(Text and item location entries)
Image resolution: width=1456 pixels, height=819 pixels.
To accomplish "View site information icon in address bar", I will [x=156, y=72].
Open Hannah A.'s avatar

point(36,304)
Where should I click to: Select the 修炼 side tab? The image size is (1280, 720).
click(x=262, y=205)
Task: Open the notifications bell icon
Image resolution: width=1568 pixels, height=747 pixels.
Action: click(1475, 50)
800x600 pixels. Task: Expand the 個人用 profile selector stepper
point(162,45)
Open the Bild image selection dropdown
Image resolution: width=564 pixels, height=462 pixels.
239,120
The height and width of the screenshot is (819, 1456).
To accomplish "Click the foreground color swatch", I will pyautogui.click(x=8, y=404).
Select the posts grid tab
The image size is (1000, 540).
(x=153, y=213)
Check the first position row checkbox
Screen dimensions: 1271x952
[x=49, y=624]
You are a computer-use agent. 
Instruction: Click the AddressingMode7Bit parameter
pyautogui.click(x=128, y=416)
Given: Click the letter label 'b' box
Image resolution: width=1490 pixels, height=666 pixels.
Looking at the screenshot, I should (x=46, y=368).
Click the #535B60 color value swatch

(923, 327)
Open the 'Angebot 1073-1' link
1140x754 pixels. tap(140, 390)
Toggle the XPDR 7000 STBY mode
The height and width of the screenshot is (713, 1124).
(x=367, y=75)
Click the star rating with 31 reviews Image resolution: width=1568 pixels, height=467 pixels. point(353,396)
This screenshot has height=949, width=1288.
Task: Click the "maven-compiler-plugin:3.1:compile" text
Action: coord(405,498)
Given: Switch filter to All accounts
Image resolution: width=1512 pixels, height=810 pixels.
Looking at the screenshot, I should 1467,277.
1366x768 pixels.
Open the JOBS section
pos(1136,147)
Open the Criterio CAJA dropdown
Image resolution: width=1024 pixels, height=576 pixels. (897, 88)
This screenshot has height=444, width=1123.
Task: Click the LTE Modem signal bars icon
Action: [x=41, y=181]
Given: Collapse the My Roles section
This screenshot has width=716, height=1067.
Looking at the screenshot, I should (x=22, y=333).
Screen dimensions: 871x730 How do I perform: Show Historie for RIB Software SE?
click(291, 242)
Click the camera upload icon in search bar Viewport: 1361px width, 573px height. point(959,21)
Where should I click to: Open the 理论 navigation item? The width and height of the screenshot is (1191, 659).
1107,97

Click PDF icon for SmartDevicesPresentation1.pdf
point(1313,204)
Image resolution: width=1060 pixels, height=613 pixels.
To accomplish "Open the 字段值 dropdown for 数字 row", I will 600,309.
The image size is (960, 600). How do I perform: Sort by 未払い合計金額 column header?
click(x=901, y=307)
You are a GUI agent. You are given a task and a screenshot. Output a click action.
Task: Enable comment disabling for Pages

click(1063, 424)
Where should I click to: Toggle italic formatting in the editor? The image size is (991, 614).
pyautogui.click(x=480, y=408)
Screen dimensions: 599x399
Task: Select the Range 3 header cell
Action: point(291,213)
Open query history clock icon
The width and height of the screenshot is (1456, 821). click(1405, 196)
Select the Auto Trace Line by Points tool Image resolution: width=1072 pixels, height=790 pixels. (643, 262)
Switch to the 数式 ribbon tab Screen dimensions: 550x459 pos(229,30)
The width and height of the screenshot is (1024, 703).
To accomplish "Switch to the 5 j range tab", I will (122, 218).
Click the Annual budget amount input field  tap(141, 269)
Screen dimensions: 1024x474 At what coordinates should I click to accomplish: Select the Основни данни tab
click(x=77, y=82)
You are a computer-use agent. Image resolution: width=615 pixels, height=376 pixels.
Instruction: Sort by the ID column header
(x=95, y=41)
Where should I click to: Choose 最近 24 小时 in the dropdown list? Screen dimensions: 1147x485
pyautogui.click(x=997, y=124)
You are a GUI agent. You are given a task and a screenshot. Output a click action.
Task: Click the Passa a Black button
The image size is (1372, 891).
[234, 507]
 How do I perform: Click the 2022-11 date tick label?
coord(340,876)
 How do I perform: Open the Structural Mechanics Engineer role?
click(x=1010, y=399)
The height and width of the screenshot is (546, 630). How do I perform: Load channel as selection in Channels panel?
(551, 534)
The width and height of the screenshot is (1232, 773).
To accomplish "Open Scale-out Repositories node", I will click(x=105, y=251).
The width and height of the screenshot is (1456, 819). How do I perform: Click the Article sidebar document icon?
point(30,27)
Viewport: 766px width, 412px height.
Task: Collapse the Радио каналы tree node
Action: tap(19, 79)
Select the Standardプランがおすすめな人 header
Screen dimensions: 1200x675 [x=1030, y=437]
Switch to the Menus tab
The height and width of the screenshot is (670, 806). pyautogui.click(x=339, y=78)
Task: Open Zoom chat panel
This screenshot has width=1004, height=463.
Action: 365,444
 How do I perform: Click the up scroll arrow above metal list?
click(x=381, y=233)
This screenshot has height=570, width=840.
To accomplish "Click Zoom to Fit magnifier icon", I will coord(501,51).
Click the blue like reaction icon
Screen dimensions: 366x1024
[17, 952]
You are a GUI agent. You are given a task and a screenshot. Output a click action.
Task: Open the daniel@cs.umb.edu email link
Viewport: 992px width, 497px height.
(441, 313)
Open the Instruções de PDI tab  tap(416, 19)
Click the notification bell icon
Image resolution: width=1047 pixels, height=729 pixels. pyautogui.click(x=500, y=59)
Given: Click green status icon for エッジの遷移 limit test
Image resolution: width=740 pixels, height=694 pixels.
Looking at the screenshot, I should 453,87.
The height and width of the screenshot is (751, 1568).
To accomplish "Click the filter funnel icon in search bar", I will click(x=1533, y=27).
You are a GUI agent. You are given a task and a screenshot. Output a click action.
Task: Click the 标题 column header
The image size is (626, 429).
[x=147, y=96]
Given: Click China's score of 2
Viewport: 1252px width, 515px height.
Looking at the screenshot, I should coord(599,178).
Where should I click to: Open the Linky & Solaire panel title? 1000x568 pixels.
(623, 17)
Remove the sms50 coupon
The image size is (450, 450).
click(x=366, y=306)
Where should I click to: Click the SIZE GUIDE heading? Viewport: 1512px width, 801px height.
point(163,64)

→ Exercise task:
Recast every line of the material above as a numbered list, leaving out the blank lines.

→ Solution to this problem:
1. Image resolution: width=1456 pixels, height=819 pixels.
2. To accomplish "View site information icon in address bar", I will [x=156, y=72].
3. Open Hannah A.'s avatar
4. point(36,304)
5. Where should I click to: Select the 修炼 side tab? The image size is (1280, 720).
6. click(x=262, y=205)
7. Task: Open the notifications bell icon
8. Image resolution: width=1568 pixels, height=747 pixels.
9. Action: click(1475, 50)
10. 800x600 pixels. Task: Expand the 個人用 profile selector stepper
11. point(162,45)
12. Open the Bild image selection dropdown
13. Image resolution: width=564 pixels, height=462 pixels.
14. 239,120
15. The height and width of the screenshot is (819, 1456).
16. To accomplish "Click the foreground color swatch", I will pyautogui.click(x=8, y=404).
17. Select the posts grid tab
18. The image size is (1000, 540).
19. (x=153, y=213)
20. Check the first position row checkbox
21. Screen dimensions: 1271x952
22. [x=49, y=624]
23. You are a computer-use agent. 
24. Instruction: Click the AddressingMode7Bit parameter
25. pyautogui.click(x=128, y=416)
26. Given: Click the letter label 'b' box
27. Image resolution: width=1490 pixels, height=666 pixels.
28. Looking at the screenshot, I should (x=46, y=368).
29. Click the #535B60 color value swatch
30. (923, 327)
31. Open the 'Angebot 1073-1' link
32. 1140x754 pixels. tap(140, 390)
33. Toggle the XPDR 7000 STBY mode
34. The height and width of the screenshot is (713, 1124).
35. (x=367, y=75)
36. Click the star rating with 31 reviews Image resolution: width=1568 pixels, height=467 pixels. point(353,396)
37. This screenshot has height=949, width=1288.
38. Task: Click the "maven-compiler-plugin:3.1:compile" text
39. Action: coord(405,498)
40. Given: Switch filter to All accounts
41. Image resolution: width=1512 pixels, height=810 pixels.
42. Looking at the screenshot, I should 1467,277.
43. 1366x768 pixels.
44. Open the JOBS section
45. pos(1136,147)
46. Open the Criterio CAJA dropdown
47. Image resolution: width=1024 pixels, height=576 pixels. (897, 88)
48. This screenshot has height=444, width=1123.
49. Task: Click the LTE Modem signal bars icon
50. Action: [x=41, y=181]
51. Given: Collapse the My Roles section
52. This screenshot has width=716, height=1067.
53. Looking at the screenshot, I should (x=22, y=333).
54. Screen dimensions: 871x730 How do I perform: Show Historie for RIB Software SE?
55. click(291, 242)
56. Click the camera upload icon in search bar Viewport: 1361px width, 573px height. point(959,21)
57. Where should I click to: Open the 理论 navigation item? The width and height of the screenshot is (1191, 659).
58. 1107,97
59. Click PDF icon for SmartDevicesPresentation1.pdf
60. point(1313,204)
61. Image resolution: width=1060 pixels, height=613 pixels.
62. To accomplish "Open the 字段值 dropdown for 数字 row", I will 600,309.
63. The image size is (960, 600). How do I perform: Sort by 未払い合計金額 column header?
64. click(x=901, y=307)
65. You are a GUI agent. You are given a task and a screenshot. Output a click action.
66. Task: Enable comment disabling for Pages
67. click(1063, 424)
68. Where should I click to: Toggle italic formatting in the editor? The image size is (991, 614).
69. pyautogui.click(x=480, y=408)
70. Screen dimensions: 599x399
71. Task: Select the Range 3 header cell
72. Action: point(291,213)
73. Open query history clock icon
74. The width and height of the screenshot is (1456, 821). click(1405, 196)
75. Select the Auto Trace Line by Points tool Image resolution: width=1072 pixels, height=790 pixels. (643, 262)
76. Switch to the 数式 ribbon tab Screen dimensions: 550x459 pos(229,30)
77. The width and height of the screenshot is (1024, 703).
78. To accomplish "Switch to the 5 j range tab", I will (122, 218).
79. Click the Annual budget amount input field  tap(141, 269)
80. Screen dimensions: 1024x474 At what coordinates should I click to accomplish: Select the Основни данни tab
81. click(x=77, y=82)
82. You are a computer-use agent. Image resolution: width=615 pixels, height=376 pixels.
83. Instruction: Sort by the ID column header
84. (x=95, y=41)
85. Where should I click to: Choose 最近 24 小时 in the dropdown list? Screen dimensions: 1147x485
86. pyautogui.click(x=997, y=124)
87. You are a GUI agent. You are given a task and a screenshot. Output a click action.
88. Task: Click the Passa a Black button
89. The image size is (1372, 891).
90. [234, 507]
91.  How do I perform: Click the 2022-11 date tick label?
92. coord(340,876)
93.  How do I perform: Open the Structural Mechanics Engineer role?
94. click(x=1010, y=399)
95. The height and width of the screenshot is (546, 630). How do I perform: Load channel as selection in Channels panel?
96. (551, 534)
97. The width and height of the screenshot is (1232, 773).
98. To accomplish "Open Scale-out Repositories node", I will click(x=105, y=251).
99. The width and height of the screenshot is (1456, 819). How do I perform: Click the Article sidebar document icon?
100. point(30,27)
101. Viewport: 766px width, 412px height.
102. Task: Collapse the Радио каналы tree node
103. Action: tap(19, 79)
104. Select the Standardプランがおすすめな人 header
105. Screen dimensions: 1200x675 [x=1030, y=437]
106. Switch to the Menus tab
107. The height and width of the screenshot is (670, 806). pyautogui.click(x=339, y=78)
108. Task: Open Zoom chat panel
109. This screenshot has width=1004, height=463.
110. Action: 365,444
111.  How do I perform: Click the up scroll arrow above metal list?
112. click(x=381, y=233)
113. This screenshot has height=570, width=840.
114. To accomplish "Click Zoom to Fit magnifier icon", I will coord(501,51).
115. Click the blue like reaction icon
116. Screen dimensions: 366x1024
117. [17, 952]
118. You are a GUI agent. You are given a task and a screenshot. Output a click action.
119. Task: Open the daniel@cs.umb.edu email link
120. Viewport: 992px width, 497px height.
121. (441, 313)
122. Open the Instruções de PDI tab  tap(416, 19)
123. Click the notification bell icon
124. Image resolution: width=1047 pixels, height=729 pixels. pyautogui.click(x=500, y=59)
125. Given: Click green status icon for エッジの遷移 limit test
126. Image resolution: width=740 pixels, height=694 pixels.
127. Looking at the screenshot, I should 453,87.
128. The height and width of the screenshot is (751, 1568).
129. To accomplish "Click the filter funnel icon in search bar", I will click(x=1533, y=27).
130. You are a GUI agent. You are given a task and a screenshot. Output a click action.
131. Task: Click the 标题 column header
132. The image size is (626, 429).
133. [x=147, y=96]
134. Given: Click China's score of 2
135. Viewport: 1252px width, 515px height.
136. Looking at the screenshot, I should coord(599,178).
137. Where should I click to: Open the Linky & Solaire panel title? 1000x568 pixels.
138. (623, 17)
139. Remove the sms50 coupon
140. The image size is (450, 450).
141. click(x=366, y=306)
142. Where should I click to: Click the SIZE GUIDE heading? Viewport: 1512px width, 801px height.
143. point(163,64)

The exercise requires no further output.